While many were still struggling to put the disappointment resulting from Maku’s earlier comment behind them, he slipped again when recently, he disparaged the National Assembly whose resolutions, even on sensitive issues of national importance, he described as merely advisory.
Maku’s expression was in reaction to the resolution by the legislature about a fortnight ago, asking Jonathan to halt the planned introduction of N5,000 note by the Central Bank of Nigeria (CBN). His comment infuriated the lawmakers, including Senate President David Mark, who described Maku as “a careless talker” that will be handsomely dealt with whenever he repeats his vituperations against the institution.
“I think the Minister of Information is a careless talker. He talks very carelessly. He did not think properly. He is not an educator and we need to educate him. I hope the president cautions him and calls him to order. And I think next time he does that, we will take a resolution here that any minister who talks carelessly be removed because there was really no need for that,” Mark said.
Sensing the danger in the words of the Senate President, Maku quickly swallowed his words and said his comment was rather misconstrued. He praised the lawmakers before he went ahead to apologise to them.
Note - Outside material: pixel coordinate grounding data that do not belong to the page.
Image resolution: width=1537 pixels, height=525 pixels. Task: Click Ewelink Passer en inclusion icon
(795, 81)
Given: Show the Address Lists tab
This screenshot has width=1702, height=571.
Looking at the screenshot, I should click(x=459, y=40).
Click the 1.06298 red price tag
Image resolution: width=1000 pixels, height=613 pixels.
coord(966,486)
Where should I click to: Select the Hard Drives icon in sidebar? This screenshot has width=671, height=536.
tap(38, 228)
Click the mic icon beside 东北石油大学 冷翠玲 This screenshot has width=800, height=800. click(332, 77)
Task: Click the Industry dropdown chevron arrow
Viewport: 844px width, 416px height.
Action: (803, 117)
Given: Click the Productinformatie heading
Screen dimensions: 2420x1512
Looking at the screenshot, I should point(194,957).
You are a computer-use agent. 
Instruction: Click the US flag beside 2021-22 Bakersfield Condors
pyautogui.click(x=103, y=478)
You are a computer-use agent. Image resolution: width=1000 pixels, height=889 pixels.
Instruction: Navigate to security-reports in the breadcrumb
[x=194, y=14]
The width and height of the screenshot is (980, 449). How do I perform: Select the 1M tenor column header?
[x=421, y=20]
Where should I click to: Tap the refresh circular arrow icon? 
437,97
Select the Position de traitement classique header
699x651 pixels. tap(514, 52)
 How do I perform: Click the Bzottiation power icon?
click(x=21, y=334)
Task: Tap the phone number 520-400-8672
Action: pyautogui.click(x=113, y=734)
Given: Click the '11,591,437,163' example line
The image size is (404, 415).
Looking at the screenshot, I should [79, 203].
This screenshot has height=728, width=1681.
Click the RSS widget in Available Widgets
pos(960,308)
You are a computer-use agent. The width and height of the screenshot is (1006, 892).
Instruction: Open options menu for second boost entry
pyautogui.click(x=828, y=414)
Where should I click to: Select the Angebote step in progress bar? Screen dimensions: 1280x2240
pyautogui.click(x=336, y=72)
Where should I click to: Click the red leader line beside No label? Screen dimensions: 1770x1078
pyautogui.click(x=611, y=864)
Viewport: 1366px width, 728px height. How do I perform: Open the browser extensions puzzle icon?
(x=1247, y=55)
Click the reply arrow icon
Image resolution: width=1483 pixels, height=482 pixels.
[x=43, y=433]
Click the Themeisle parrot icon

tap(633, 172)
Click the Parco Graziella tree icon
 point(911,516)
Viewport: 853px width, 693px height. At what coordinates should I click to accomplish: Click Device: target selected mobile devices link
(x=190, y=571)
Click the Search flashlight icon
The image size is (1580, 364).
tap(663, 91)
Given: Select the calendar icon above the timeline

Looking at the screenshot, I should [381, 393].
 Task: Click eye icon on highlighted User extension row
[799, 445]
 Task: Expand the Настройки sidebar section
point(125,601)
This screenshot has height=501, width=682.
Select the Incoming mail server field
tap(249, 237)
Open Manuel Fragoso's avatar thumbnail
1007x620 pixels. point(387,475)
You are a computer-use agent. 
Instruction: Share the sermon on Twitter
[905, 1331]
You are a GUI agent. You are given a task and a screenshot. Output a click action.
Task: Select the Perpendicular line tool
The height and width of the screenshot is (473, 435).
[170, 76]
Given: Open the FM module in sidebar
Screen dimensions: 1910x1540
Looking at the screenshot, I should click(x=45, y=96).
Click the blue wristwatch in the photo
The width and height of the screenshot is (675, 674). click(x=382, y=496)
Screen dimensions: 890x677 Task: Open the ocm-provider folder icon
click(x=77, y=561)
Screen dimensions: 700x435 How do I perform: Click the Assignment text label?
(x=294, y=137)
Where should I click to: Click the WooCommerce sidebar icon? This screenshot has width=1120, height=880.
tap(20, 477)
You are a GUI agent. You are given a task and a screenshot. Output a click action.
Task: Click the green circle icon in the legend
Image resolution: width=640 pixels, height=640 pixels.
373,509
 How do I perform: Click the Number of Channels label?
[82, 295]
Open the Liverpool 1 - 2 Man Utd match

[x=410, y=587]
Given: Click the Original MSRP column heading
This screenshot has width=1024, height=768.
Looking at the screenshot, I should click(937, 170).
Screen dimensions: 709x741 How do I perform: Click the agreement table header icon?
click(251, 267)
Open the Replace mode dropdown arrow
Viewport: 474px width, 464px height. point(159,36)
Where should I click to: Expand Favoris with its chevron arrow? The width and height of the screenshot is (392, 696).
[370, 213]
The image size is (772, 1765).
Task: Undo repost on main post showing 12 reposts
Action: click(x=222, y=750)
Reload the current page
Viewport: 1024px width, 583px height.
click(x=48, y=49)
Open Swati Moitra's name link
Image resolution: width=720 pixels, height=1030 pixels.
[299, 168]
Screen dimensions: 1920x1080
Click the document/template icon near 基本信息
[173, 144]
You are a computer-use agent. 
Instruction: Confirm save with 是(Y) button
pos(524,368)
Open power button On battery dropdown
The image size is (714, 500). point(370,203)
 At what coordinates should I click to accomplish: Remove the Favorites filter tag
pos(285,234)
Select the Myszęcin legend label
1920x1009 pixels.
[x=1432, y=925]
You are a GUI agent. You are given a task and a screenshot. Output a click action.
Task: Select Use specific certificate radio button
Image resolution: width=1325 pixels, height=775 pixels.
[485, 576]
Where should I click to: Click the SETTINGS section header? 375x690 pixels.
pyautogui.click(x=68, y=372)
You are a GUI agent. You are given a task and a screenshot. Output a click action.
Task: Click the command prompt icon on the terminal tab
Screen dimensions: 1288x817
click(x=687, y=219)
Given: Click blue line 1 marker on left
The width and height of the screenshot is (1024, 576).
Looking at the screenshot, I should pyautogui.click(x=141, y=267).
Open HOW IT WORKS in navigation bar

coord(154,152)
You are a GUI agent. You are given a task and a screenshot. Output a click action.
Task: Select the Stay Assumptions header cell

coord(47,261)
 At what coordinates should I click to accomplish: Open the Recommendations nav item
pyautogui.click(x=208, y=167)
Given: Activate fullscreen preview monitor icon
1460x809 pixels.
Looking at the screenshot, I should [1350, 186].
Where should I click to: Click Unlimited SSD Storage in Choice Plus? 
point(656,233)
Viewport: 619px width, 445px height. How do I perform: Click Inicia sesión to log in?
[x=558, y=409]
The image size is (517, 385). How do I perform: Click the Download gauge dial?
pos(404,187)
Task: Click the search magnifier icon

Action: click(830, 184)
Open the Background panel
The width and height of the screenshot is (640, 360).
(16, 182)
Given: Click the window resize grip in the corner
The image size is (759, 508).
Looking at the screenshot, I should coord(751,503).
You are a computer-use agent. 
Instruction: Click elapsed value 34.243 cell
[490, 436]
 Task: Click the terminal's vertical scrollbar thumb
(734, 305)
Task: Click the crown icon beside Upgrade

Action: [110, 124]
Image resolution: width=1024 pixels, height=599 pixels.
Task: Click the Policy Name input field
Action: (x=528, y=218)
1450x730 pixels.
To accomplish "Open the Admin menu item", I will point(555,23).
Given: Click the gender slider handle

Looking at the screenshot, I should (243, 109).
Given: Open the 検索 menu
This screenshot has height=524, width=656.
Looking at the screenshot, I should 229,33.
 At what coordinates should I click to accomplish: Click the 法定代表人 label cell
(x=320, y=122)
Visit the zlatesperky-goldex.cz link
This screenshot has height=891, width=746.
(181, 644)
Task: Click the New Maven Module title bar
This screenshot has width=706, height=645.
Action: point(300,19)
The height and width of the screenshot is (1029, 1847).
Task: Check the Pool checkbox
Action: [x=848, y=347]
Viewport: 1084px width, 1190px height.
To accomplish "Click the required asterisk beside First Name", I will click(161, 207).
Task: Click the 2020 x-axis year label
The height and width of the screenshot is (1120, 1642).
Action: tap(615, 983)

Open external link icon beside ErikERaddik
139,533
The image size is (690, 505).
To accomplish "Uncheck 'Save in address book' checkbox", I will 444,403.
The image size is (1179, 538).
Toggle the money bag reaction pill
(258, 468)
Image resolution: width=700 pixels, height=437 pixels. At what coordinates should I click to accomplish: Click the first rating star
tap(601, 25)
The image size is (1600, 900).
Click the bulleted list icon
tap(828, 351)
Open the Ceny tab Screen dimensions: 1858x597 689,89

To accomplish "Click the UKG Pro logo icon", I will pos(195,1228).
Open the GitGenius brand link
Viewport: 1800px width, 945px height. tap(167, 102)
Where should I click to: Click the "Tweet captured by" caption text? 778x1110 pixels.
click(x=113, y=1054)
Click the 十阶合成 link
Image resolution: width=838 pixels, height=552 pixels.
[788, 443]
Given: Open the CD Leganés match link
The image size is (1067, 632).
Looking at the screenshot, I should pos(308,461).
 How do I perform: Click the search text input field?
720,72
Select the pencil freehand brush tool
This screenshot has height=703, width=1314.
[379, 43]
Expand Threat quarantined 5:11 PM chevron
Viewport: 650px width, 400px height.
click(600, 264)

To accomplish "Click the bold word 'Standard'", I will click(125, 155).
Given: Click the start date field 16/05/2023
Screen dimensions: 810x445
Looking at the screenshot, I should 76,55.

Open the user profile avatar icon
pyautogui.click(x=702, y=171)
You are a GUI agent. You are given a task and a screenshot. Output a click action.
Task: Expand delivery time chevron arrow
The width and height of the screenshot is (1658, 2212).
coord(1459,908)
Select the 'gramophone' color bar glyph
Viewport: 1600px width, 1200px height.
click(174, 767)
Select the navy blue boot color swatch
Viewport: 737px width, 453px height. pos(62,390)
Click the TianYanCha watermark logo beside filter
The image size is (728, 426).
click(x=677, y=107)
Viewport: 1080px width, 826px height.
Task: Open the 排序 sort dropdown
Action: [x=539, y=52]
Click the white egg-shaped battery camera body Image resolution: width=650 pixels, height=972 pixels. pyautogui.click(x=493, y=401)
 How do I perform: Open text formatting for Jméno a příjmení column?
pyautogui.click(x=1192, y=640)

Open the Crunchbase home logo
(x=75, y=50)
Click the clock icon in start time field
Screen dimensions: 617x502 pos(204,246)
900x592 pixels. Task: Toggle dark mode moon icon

“I have no reason to denigrate the authority of the highest legislative body. The Senate, being the highest legislative body, has played very constructive role in the stabilisation of Nigeria’s democracy. I have no reason personally or individually to disparage the Senate. If that comment has been misinterpreted to mean that the Federal Government does not respect resolutions of the Senate, I tender my apology,” he said.
But Speaker, House of Representatives, Hon. Aminu Tambuwal however reiterated Mark’s position at the 2013 budget presentation when he drew the President’s attention to such tactical undermining of the legislative institution by his aides. Tambuwal asked that the views of the legislature be respected by the executive and its agents.
Nevertheless, the legislature’s decision to call Maku to order has been described as timely by some Nigerians who said it would serve as a deterrent to other ministers and would also guide them to “thinking properly” before making comments in the nearest future.